The only theoretical visual difference is that $$f(x)$$ has a removable discontinuity, often called a "hole," at the point where $$x=3$$. This hole would be located at $$(3, -2)$$, since if the hole were 'filled', $$f(3)$$ would be equal to $$g(3)$$, which is -2.

**step7** Highlighting the difference in domains

To understand why a graphing utility might not show the domain difference, let us reiterate the domains:
The domain of $$g(x)$$ is all real numbers except $$x=4$$.
The domain of $$f(x)$$ is all real numbers except $$x=3$$ and $$x=4$$.
The critical difference lies in the value $$x=3$$. At this point, $$f(x)$$ is undefined, while $$g(x)$$ is defined and has a value of -2. Both functions are undefined at $$x=4$$, leading to a common vertical asymptote.

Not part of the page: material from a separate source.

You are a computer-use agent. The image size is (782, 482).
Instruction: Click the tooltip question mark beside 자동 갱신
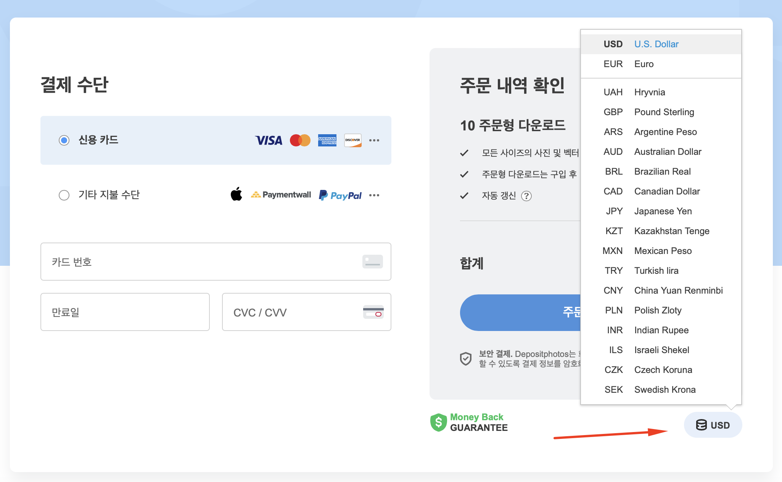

**step8** Explaining why the graphing utility may not visually distinguish the functions

Graphing utilities operate by calculating and plotting a finite number of points across the chosen viewing window and then connecting these points to create a continuous-looking curve.
A "hole" in a graph, which represents a single point of discontinuity where the function is undefined, is merely one isolated point that is not plotted. Because a graphing utility uses many points to approximate a continuous curve, the absence of a single point (or even a few points if the resolution is very low) is often imperceptible to the human eye. The utility simply skips over that single point and draws lines to the points immediately surrounding it, making the graph appear continuous. Unless one zooms in extremely closely to the precise location of the hole $$(3, -2)$$ or uses a 'trace' feature that explicitly indicates the function is undefined at that specific x-value for $$f(x)$$ while showing a value for $$g(x)$$, the two graphs will appear to be exactly the same, as they only differ at this single, often visually undetectable, point.